### REQUIRED WORK
Copy the following lines without any change.

Items from a data source:
===============
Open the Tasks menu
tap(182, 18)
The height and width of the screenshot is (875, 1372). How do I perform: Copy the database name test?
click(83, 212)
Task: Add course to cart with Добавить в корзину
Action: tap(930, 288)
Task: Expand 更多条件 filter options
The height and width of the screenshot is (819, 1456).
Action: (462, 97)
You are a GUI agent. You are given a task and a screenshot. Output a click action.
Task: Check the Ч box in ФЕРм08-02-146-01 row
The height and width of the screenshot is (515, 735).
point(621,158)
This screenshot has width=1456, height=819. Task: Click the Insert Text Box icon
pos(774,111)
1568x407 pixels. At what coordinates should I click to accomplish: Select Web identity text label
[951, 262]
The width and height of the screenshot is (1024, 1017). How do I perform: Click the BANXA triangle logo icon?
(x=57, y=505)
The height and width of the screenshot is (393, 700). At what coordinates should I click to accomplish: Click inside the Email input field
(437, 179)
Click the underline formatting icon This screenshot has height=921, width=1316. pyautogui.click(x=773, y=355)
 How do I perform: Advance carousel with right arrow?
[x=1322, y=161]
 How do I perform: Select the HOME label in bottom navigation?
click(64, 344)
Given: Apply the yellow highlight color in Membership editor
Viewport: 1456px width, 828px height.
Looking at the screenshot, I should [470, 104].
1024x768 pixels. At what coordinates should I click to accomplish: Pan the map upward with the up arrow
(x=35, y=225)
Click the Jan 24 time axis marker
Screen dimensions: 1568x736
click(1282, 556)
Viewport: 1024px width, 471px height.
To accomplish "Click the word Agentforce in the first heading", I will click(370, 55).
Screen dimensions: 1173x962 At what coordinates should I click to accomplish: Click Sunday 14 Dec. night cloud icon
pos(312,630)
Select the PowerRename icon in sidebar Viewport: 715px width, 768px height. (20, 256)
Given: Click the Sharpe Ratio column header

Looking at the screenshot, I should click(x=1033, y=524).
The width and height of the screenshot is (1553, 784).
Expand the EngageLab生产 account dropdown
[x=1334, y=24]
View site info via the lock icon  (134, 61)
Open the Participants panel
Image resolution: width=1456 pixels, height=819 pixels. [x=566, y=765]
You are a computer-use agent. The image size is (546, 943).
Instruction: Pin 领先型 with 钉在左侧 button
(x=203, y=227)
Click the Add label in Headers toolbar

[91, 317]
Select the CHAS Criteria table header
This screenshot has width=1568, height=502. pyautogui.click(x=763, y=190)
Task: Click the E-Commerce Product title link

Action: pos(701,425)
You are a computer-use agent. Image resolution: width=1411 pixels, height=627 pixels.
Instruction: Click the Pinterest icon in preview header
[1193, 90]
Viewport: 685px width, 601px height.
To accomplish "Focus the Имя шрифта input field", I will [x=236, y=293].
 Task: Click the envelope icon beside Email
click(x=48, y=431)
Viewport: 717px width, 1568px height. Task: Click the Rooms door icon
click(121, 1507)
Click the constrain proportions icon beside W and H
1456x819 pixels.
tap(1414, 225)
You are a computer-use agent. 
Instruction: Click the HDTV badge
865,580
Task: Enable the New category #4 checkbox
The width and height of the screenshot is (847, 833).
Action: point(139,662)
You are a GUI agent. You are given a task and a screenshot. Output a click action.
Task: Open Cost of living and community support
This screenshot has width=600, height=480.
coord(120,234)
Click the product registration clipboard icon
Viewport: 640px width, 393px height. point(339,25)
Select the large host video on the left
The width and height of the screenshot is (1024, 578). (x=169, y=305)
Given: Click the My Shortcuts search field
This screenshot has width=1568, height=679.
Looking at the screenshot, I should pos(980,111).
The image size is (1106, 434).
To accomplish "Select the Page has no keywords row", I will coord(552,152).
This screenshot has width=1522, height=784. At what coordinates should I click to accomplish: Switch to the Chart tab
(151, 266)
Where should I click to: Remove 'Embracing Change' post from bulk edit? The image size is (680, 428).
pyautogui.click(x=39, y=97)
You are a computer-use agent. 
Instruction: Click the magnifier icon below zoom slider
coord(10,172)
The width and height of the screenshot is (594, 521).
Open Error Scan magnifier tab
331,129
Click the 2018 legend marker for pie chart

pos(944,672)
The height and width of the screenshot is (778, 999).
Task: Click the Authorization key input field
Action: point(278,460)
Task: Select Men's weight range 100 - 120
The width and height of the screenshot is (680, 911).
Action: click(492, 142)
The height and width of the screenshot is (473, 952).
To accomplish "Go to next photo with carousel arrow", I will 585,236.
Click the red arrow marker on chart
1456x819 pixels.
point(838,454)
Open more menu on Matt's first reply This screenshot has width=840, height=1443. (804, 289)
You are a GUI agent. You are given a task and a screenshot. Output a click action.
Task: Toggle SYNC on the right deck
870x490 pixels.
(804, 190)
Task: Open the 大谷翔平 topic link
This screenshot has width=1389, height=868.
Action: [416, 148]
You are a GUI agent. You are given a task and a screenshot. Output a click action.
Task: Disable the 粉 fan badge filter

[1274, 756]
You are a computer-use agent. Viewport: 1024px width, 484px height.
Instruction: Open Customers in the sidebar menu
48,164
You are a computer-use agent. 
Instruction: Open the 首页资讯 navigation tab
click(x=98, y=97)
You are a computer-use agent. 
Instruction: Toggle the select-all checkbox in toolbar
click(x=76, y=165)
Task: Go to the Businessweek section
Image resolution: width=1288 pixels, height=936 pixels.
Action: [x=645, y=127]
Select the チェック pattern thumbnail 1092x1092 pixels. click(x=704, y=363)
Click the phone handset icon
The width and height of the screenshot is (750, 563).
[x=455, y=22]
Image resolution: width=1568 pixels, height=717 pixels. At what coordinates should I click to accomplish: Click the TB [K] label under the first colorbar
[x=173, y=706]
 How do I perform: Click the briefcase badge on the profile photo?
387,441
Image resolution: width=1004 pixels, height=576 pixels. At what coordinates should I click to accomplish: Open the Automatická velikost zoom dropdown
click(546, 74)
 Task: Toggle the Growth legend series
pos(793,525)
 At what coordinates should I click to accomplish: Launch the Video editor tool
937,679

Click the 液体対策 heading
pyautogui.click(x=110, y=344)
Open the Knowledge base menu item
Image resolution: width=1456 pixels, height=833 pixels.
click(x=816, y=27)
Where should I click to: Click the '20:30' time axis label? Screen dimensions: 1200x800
===============
### ANSWER TO THIS TASK
Open the Tasks menu
tap(182, 18)
The height and width of the screenshot is (875, 1372). How do I perform: Copy the database name test?
click(83, 212)
Task: Add course to cart with Добавить в корзину
Action: tap(930, 288)
Task: Expand 更多条件 filter options
The height and width of the screenshot is (819, 1456).
Action: (462, 97)
You are a GUI agent. You are given a task and a screenshot. Output a click action.
Task: Check the Ч box in ФЕРм08-02-146-01 row
The height and width of the screenshot is (515, 735).
point(621,158)
This screenshot has width=1456, height=819. Task: Click the Insert Text Box icon
pos(774,111)
1568x407 pixels. At what coordinates should I click to accomplish: Select Web identity text label
[951, 262]
The width and height of the screenshot is (1024, 1017). How do I perform: Click the BANXA triangle logo icon?
(x=57, y=505)
The height and width of the screenshot is (393, 700). At what coordinates should I click to accomplish: Click inside the Email input field
(437, 179)
Click the underline formatting icon This screenshot has height=921, width=1316. pyautogui.click(x=773, y=355)
 How do I perform: Advance carousel with right arrow?
[x=1322, y=161]
 How do I perform: Select the HOME label in bottom navigation?
click(64, 344)
Given: Apply the yellow highlight color in Membership editor
Viewport: 1456px width, 828px height.
Looking at the screenshot, I should [470, 104].
1024x768 pixels. At what coordinates should I click to accomplish: Pan the map upward with the up arrow
(x=35, y=225)
Click the Jan 24 time axis marker
Screen dimensions: 1568x736
click(1282, 556)
Viewport: 1024px width, 471px height.
To accomplish "Click the word Agentforce in the first heading", I will click(370, 55).
Screen dimensions: 1173x962 At what coordinates should I click to accomplish: Click Sunday 14 Dec. night cloud icon
pos(312,630)
Select the PowerRename icon in sidebar Viewport: 715px width, 768px height. (20, 256)
Given: Click the Sharpe Ratio column header

Looking at the screenshot, I should click(x=1033, y=524).
The width and height of the screenshot is (1553, 784).
Expand the EngageLab生产 account dropdown
[x=1334, y=24]
View site info via the lock icon  (134, 61)
Open the Participants panel
Image resolution: width=1456 pixels, height=819 pixels. [x=566, y=765]
You are a computer-use agent. The image size is (546, 943).
Instruction: Pin 领先型 with 钉在左侧 button
(x=203, y=227)
Click the Add label in Headers toolbar

[91, 317]
Select the CHAS Criteria table header
This screenshot has width=1568, height=502. pyautogui.click(x=763, y=190)
Task: Click the E-Commerce Product title link

Action: pos(701,425)
You are a computer-use agent. Image resolution: width=1411 pixels, height=627 pixels.
Instruction: Click the Pinterest icon in preview header
[1193, 90]
Viewport: 685px width, 601px height.
To accomplish "Focus the Имя шрифта input field", I will [x=236, y=293].
 Task: Click the envelope icon beside Email
click(x=48, y=431)
Viewport: 717px width, 1568px height. Task: Click the Rooms door icon
click(121, 1507)
Click the constrain proportions icon beside W and H
1456x819 pixels.
tap(1414, 225)
You are a computer-use agent. 
Instruction: Click the HDTV badge
865,580
Task: Enable the New category #4 checkbox
The width and height of the screenshot is (847, 833).
Action: point(139,662)
You are a GUI agent. You are given a task and a screenshot. Output a click action.
Task: Open Cost of living and community support
This screenshot has width=600, height=480.
coord(120,234)
Click the product registration clipboard icon
Viewport: 640px width, 393px height. point(339,25)
Select the large host video on the left
The width and height of the screenshot is (1024, 578). (x=169, y=305)
Given: Click the My Shortcuts search field
This screenshot has width=1568, height=679.
Looking at the screenshot, I should pos(980,111).
The image size is (1106, 434).
To accomplish "Select the Page has no keywords row", I will coord(552,152).
This screenshot has width=1522, height=784. At what coordinates should I click to accomplish: Switch to the Chart tab
(151, 266)
Where should I click to: Remove 'Embracing Change' post from bulk edit? The image size is (680, 428).
pyautogui.click(x=39, y=97)
You are a computer-use agent. 
Instruction: Click the magnifier icon below zoom slider
coord(10,172)
The width and height of the screenshot is (594, 521).
Open Error Scan magnifier tab
331,129
Click the 2018 legend marker for pie chart

pos(944,672)
The height and width of the screenshot is (778, 999).
Task: Click the Authorization key input field
Action: point(278,460)
Task: Select Men's weight range 100 - 120
The width and height of the screenshot is (680, 911).
Action: click(492, 142)
The height and width of the screenshot is (473, 952).
To accomplish "Go to next photo with carousel arrow", I will 585,236.
Click the red arrow marker on chart
1456x819 pixels.
point(838,454)
Open more menu on Matt's first reply This screenshot has width=840, height=1443. (804, 289)
You are a GUI agent. You are given a task and a screenshot. Output a click action.
Task: Toggle SYNC on the right deck
870x490 pixels.
(804, 190)
Task: Open the 大谷翔平 topic link
This screenshot has width=1389, height=868.
Action: [416, 148]
You are a GUI agent. You are given a task and a screenshot. Output a click action.
Task: Disable the 粉 fan badge filter

[1274, 756]
You are a computer-use agent. Viewport: 1024px width, 484px height.
Instruction: Open Customers in the sidebar menu
48,164
You are a computer-use agent. 
Instruction: Open the 首页资讯 navigation tab
click(x=98, y=97)
You are a computer-use agent. 
Instruction: Toggle the select-all checkbox in toolbar
click(x=76, y=165)
Task: Go to the Businessweek section
Image resolution: width=1288 pixels, height=936 pixels.
Action: [x=645, y=127]
Select the チェック pattern thumbnail 1092x1092 pixels. click(x=704, y=363)
Click the phone handset icon
The width and height of the screenshot is (750, 563).
[x=455, y=22]
Image resolution: width=1568 pixels, height=717 pixels. At what coordinates should I click to accomplish: Click the TB [K] label under the first colorbar
[x=173, y=706]
 How do I perform: Click the briefcase badge on the profile photo?
387,441
Image resolution: width=1004 pixels, height=576 pixels. At what coordinates should I click to accomplish: Open the Automatická velikost zoom dropdown
click(546, 74)
 Task: Toggle the Growth legend series
pos(793,525)
 At what coordinates should I click to accomplish: Launch the Video editor tool
937,679

Click the 液体対策 heading
pyautogui.click(x=110, y=344)
Open the Knowledge base menu item
Image resolution: width=1456 pixels, height=833 pixels.
click(x=816, y=27)
Where should I click to: Click the '20:30' time axis label? Screen dimensions: 1200x800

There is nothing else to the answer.